I was wondering whether it was possible to make the scala stream enricher highly-available using an autoscaling group. Can this be done in principle without getting duplicate records?
Essentially yes, but the benefit of scaling the stream enricher is going to depend on the sharding of your stream.
There’s a little bit of detail that Alex has posted before about this here.
You won’t get duplicate records for this reason - only one worker can work on one shard.
Yes, we run the enricher with an autoscaling group, even though we just have one instance (which is idling with 20MM events per day). But even if we had only one shard and more than one enricher: Each of them gets a “lease” on the stream for a given time. Once the time is up, the lease is released and can be grabbed by another worker (or the same one again).
On the other hand: What is the purpose of availability? AWS guarantees that your data stays in there for 24h. In case your ec2 instances crashes or terminated, you are save. Simple bring up a new instance, either manually or using an autoscaling group to resume the stream.
Thanks, @mike!
Which stream should the shards be matched on - the one for the collected events, the enriched ones, or should they both have the same number of shards? Also - would this magically work, i.e. let’s say i have X shards and X instances in the autoscaling group listening and writing to the same two streams - should it just work?
Thanks @christoph-buente,
Our use case is in the realtime space, so CloudWatch alerts and Nagios aside, we should always have something up and running.
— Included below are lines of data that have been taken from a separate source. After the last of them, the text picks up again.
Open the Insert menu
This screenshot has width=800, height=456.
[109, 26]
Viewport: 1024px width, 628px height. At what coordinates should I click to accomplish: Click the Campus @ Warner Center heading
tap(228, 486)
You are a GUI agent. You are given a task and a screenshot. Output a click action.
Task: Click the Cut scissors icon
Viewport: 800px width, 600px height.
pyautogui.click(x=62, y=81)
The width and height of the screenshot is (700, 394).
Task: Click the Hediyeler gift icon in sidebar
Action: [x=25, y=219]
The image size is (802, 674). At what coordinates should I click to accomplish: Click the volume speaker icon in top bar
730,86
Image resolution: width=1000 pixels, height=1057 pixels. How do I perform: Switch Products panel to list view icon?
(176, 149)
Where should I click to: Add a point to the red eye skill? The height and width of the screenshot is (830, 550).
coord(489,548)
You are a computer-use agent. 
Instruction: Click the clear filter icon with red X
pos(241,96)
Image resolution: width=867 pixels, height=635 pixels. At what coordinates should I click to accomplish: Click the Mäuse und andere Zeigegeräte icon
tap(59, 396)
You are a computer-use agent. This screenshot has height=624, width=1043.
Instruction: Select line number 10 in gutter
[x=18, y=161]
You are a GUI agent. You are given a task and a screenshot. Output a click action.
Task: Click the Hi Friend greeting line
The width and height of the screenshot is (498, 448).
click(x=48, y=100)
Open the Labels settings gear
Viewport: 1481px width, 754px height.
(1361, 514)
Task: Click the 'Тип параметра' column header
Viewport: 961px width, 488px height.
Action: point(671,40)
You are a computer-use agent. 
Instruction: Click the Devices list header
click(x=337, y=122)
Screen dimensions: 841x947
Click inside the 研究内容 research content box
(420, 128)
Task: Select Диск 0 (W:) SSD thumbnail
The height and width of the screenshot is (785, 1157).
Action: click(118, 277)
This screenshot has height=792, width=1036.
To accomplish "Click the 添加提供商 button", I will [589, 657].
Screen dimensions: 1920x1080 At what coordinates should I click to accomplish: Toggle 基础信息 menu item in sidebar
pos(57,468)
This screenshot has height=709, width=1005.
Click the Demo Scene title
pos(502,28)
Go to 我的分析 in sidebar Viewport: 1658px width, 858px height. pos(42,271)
@vivricanopy If that is your usecase, then I’d recommend at least 2 instances. The number of shards depends on the throughput. One Snowplow event is roughly bout 2kb in size. It can be bigger, depending on the custom contexts and derived contests. The Limits for Kinesis are as follow:
- Each shard can support up to 5 transactions per second for reads, up to a maximum total data read rate of 2 MB per second.
- Each shard can support up to 1,000 records per second for writes, up to a maximum total data write rate of 1 MB per second (including partition keys). This write limit applies to operations such as PutRecord and PutRecords.
So you do the math for whatever capacity you need. Also the number of clients is important. If you were running a kinesis-to-s3 sink to store the raw events additionally to the enricher. You have double the read events on the raw stream and thus you need to have more shards.
@christoph-buente, thanks! the way we’re using it is by a lambda at the receiving end of each shard, and by deploying a library to autoscale the kinesis shards as needed.
That is very interesting @vivricanopy Can you share some details on the kinesis autoscaling part?
Definitely!
The lib we’re using is by awslabs: https://github.com/awslabs/amazon-kinesis-scaling-utils
We’re sticking it into an elastic beanstalk application, works as advertised so far.
One thing to keep in mind - if you’re using lambda to read off the shard and process, is that Lambda doesn’t have exactly-once semantics. That is, your data/batch will be processed at least once by a Lambda function, but it may be processed more than once.
That’s interesting @mike ; I haven’t seen that in practice or heard about it. AFAIK lambdas attach themselves 1-1 to a shard, and using the LATEST
cursor process Kinesis events exactly once. Will it be the multiple enricher instances that will loosen those guarantees?
It’s more so a property (internally) of Lambda itself it seems
Invocations occur at least once in response to an event and functions must be idempotent to handle this.
Hey @mike, from what I read (and experienced, so far), this is just a property of direct lambda invocations - not the managed kinesis link. If I’ll notice dups anytime in the future, I’ll definitely write here for everyone’s benefit.